Коммерческие растительные масла могут также содержать трансжиры, которые образуются при гидрогенизации масел.
Производители продуктов питания используют гидрогенизацию для затвердевания растительных масел, делая их твердыми, как сливочное масло при комнатной температуре.
По этой причине растительные масла, содержащиеся в маргарине, обычно гидрогенизированы и содержат трансжиры. Однако маргарин без трансжиров становится все более популярным.
Однако негидрогенизированные растительные масла также могут содержать некоторое количество трансжиров. Один источник изучил растительные масла в Соединенных Штатах и обнаружил, что содержание трансжиров в них колеблется от 0,56% до 4,2% (9).
Высокое потребление трансжиров связано со всеми видами хронических заболеваний, включая болезни сердца, ожирение, рак и диабет (10).

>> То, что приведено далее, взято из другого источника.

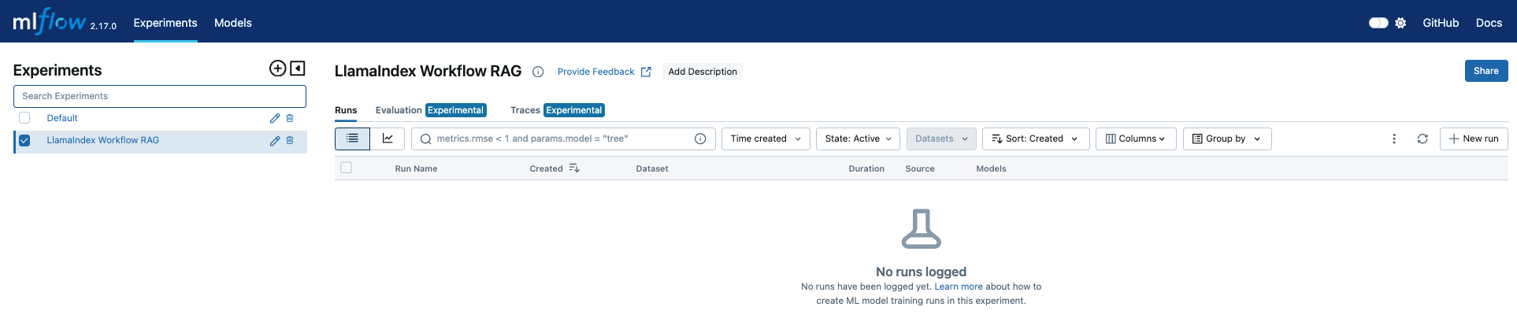The image size is (1517, 329).
Task: Delete the LlamaIndex Workflow RAG experiment
Action: coord(290,140)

Если продукт содержит гидрогенизированное масло в качестве ингредиента, он, вероятно, содержит трансжиры. Для оптимального здоровья избегайте этих продуктов.
Резюме
Гидрогенизированные растительные масла содержат большое количество трансжиров, что связано с различными проблемами со здоровьем. Они содержатся в некоторых видах маргарина, мороженого и печенья.
Медицинские работники часто рекомендуют растительные масла тем, у кого есть риск сердечно-сосудистых заболеваний.
Причина в том, что растительные масла обычно содержат мало насыщенных жиров и много полиненасыщенных жиров.
Польза от снижения потребления насыщенных жиров неоднозначна.
Однако исследования показывают, что замена насыщенных жиров полиненасыщенными жирами снижает риск сердечных заболеваний на 17%, но не оказывает существенного влияния на риск смерти от сердечных заболеваний (1).
Кроме того, полиненасыщенные жирные кислоты омега-3, по-видимому, приносят больше пользы, чем омега-6 (4).
Диетологи выразили обеспокоенность по поводу высокого содержания омега-6 в некоторых растительных маслах. Однако в настоящее время нет убедительных доказательств того, что жиры омега-6 влияют на риск сердечных заболеваний (11).
В заключение, умеренное потребление растительных масел кажется беспроигрышным вариантом, если вы хотите снизить риск сердечных заболеваний. Оливковое масло может быть одним из лучших вариантов (12).
Резюме
Растительные масла полезны для сердца. Хотя некоторые диетологи обеспокоены высоким уровнем омега-6 в некоторых маслах, в настоящее время нет никаких доказательств того, что они повышают риск сердечных заболеваний.